En son, geçen Perşembe gerçekleşen toplantıda, aday konusunda mutabakat sağlandığına ilişkin imzalar atıldı. Kulislerden Kılıçdaroğlu ismi üzerinde mutabık kalındığı bilgileri geldi. Cuma günü ise İYİ Parti Lideri Meral Akşener’in zehir zemberek açıklamaları olayın rengini bir anda değiştirdi.
***
İYİ Parti’nin 6’lı masadan ayrılması, Millet İttifakı’na gönül vermiş seçmen kitlesini büyük bir moral bozukluğuna ve kaygıya sürükledi. İYİ Parti’nin Kılıçdaroğlu’nun adaylığına baştan beri sıcak bakmadığını biliyoruz. Buna karşılık İmamoğlu ve Mansur Yavaş isimlerini önerdiler ancak sürecin başından beri Kılıçdaroğlu, belediye başkanlarının cumhurbaşkanlığına aday olmasını istemiyor. Bu açmaz, hafta sonu yaşanan krize giden yolda etkili oldu.

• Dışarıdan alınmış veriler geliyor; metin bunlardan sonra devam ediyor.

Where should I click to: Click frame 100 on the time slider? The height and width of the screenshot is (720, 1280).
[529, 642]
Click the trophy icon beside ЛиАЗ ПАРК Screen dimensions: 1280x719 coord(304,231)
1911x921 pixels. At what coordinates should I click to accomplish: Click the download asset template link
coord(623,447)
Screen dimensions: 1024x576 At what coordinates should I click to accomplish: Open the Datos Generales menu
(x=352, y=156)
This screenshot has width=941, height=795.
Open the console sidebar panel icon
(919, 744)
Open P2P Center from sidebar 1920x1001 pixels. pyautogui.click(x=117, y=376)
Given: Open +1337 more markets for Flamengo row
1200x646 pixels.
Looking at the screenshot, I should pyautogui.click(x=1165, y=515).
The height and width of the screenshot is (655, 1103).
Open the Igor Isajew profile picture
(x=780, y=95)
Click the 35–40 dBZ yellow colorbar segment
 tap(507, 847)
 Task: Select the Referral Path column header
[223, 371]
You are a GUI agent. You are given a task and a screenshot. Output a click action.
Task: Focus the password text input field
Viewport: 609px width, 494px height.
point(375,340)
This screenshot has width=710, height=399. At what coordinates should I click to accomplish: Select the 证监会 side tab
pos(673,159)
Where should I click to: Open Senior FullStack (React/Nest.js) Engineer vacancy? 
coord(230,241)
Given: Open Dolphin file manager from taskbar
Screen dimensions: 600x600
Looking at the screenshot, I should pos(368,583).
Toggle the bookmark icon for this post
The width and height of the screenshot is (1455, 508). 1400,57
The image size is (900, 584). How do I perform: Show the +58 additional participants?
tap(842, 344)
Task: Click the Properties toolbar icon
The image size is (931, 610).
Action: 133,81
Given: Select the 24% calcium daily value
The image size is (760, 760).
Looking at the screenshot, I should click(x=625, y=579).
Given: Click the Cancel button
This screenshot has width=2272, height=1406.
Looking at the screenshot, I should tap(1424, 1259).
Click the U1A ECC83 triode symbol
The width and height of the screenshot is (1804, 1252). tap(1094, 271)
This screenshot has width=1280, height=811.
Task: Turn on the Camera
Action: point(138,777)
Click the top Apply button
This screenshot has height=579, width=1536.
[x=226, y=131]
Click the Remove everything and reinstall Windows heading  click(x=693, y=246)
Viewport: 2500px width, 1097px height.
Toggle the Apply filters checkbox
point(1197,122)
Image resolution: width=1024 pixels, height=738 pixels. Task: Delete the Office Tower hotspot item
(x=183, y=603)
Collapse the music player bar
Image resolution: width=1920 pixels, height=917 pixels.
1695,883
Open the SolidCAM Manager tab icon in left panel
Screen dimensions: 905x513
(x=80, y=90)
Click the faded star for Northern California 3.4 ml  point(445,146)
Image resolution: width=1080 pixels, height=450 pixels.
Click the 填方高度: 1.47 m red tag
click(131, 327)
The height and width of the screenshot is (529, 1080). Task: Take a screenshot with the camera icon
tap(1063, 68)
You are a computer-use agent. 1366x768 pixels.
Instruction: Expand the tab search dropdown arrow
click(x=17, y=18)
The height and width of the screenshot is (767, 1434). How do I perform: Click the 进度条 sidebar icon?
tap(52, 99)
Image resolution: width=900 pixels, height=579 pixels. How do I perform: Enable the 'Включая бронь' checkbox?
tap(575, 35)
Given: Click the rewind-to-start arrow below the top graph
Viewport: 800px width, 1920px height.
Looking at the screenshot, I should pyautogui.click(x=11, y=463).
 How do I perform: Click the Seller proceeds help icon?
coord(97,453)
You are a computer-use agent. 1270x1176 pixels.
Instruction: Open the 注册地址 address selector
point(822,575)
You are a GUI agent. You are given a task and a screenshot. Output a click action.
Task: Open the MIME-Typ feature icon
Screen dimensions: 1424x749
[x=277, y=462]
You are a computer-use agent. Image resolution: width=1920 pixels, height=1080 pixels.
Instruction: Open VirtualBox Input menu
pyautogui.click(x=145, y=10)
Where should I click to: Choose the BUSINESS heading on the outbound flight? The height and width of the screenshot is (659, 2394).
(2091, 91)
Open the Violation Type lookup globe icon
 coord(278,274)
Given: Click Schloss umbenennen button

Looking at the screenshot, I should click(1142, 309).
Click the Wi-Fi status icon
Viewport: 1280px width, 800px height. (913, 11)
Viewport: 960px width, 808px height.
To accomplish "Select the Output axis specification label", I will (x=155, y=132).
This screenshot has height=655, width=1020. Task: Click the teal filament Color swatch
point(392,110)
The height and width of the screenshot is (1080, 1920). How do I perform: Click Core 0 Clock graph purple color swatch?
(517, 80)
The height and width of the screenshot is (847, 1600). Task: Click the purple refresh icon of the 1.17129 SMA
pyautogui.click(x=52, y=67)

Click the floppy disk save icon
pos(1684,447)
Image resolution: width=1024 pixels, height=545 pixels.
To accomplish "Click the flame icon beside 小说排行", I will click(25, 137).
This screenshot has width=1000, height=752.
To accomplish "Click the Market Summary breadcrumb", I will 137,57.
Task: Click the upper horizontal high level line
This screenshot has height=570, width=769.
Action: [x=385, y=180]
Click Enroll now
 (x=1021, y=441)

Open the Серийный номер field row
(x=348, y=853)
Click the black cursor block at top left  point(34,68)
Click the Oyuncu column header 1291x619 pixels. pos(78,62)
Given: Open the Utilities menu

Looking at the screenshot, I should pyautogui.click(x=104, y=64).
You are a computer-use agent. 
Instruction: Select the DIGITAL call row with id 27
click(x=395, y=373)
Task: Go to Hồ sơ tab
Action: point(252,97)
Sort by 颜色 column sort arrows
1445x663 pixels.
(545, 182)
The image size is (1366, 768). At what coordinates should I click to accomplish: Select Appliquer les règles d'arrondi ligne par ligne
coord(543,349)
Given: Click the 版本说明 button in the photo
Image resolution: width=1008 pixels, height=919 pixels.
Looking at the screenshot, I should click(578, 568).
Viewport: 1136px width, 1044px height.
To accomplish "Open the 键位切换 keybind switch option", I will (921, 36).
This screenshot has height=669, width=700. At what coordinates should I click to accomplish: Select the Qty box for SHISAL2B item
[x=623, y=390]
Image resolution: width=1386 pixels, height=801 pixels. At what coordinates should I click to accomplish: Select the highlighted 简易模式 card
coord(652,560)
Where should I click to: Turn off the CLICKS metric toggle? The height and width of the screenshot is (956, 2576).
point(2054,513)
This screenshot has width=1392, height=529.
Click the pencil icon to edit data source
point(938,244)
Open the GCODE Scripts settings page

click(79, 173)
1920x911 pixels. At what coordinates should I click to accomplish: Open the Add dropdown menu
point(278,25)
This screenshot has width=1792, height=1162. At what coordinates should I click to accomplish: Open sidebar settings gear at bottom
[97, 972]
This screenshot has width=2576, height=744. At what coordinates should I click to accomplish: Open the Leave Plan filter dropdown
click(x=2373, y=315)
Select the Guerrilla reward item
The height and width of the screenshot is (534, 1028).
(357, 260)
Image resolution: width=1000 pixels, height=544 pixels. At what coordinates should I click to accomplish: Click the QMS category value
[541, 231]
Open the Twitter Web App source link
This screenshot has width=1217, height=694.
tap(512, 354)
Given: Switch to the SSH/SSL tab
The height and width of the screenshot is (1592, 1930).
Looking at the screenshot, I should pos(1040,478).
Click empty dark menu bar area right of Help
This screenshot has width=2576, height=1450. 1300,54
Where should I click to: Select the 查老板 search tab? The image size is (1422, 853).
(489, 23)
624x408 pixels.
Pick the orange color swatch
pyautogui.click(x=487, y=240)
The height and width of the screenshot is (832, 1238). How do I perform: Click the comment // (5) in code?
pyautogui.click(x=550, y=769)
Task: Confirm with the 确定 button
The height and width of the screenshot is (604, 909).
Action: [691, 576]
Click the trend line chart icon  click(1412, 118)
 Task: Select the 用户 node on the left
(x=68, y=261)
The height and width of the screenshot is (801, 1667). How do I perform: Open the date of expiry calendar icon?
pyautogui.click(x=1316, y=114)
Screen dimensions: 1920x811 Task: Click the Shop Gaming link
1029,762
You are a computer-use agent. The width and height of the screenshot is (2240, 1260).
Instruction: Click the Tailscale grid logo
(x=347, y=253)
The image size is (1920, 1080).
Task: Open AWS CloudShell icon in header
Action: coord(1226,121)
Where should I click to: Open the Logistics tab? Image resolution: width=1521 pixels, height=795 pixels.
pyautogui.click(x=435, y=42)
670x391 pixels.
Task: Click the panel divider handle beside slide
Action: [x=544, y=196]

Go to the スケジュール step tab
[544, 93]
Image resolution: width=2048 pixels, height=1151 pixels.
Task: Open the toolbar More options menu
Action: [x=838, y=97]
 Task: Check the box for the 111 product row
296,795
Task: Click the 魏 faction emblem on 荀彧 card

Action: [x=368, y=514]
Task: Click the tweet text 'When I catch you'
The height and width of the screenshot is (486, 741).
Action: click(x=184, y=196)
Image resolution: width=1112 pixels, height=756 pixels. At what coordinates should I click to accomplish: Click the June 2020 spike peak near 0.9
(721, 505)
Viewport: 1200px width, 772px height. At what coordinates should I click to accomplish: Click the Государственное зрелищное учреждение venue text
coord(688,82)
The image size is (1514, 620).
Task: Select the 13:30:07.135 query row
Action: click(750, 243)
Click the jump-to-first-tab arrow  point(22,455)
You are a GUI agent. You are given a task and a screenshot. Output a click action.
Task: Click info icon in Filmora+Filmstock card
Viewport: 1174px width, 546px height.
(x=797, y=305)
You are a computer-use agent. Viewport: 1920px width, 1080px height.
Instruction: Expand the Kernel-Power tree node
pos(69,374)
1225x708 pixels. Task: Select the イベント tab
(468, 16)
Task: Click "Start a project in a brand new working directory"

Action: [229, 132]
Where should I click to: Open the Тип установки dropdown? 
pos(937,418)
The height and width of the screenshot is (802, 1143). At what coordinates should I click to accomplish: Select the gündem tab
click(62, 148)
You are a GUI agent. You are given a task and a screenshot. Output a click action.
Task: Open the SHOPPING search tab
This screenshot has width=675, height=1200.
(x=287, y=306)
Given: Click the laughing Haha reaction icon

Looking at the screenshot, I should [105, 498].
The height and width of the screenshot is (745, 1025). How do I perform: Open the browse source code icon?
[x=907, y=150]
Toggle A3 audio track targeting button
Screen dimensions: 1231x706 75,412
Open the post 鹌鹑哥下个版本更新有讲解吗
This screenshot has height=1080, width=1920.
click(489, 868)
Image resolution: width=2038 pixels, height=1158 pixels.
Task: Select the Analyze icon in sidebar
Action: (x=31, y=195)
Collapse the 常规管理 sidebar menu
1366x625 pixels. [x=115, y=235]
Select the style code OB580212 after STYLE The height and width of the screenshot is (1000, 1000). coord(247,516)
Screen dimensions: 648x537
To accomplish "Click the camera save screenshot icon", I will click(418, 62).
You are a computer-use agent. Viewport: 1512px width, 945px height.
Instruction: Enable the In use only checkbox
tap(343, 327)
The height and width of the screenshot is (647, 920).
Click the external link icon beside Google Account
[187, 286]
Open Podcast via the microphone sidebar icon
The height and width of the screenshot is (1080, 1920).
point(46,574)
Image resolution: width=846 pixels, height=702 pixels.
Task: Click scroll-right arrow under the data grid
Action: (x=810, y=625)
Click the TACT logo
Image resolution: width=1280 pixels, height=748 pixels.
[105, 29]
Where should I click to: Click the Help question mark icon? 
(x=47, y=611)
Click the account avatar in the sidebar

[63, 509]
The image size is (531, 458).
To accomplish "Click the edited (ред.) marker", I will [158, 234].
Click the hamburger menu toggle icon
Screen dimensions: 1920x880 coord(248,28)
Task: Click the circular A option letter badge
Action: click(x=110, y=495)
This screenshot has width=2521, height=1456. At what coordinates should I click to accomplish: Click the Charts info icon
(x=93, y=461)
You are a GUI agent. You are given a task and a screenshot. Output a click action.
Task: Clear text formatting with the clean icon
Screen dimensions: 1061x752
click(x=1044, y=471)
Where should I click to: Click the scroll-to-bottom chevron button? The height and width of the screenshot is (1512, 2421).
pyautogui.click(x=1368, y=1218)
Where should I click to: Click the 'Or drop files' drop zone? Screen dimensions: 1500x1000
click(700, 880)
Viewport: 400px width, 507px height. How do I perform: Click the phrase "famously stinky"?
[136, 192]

Bu yazıyı kaleme alırken Ankara’da görüşme trafiği hızla devam ediyordu. Meral Akşener, masadan ayrılma tutumundan vazgeçerek, Saadet Partisi’nin ev sahipliğindeki toplantıya katıldı.
***
Baş döndürücü hızla yaşanan bu gelişmeler rahmetli Süleyman Demirel’in “Siyasette 24 saat uzun bir zamandır” sözünün ne denli doğru ve geçerli olduğunu ortaya koydu. Şayet Akşener, parti tabanının ve muhalif seçmenin sesine kulak tıkayıp masaya dönmeseydi, emin olunuz, İYİ Parti’de başlayan istifa dalgası büyüyerek devam edecek, belki İYİ Parti, 2018’de aldığı yüzde 10’luk oy oranına dahi ulaşmakta zorluk yaşayacaktı.
6’lı masayı oluşturan liderler bilsin ki, seçmenin ahını alırlarsa bunun vebali büyük olur. O nedenle bireysel ve partisel hırsları, ön kabulleri, önyargıları bir kenara bırakıp halkın istediği istikamette davranmaları ve politika geliştirmeleri şart.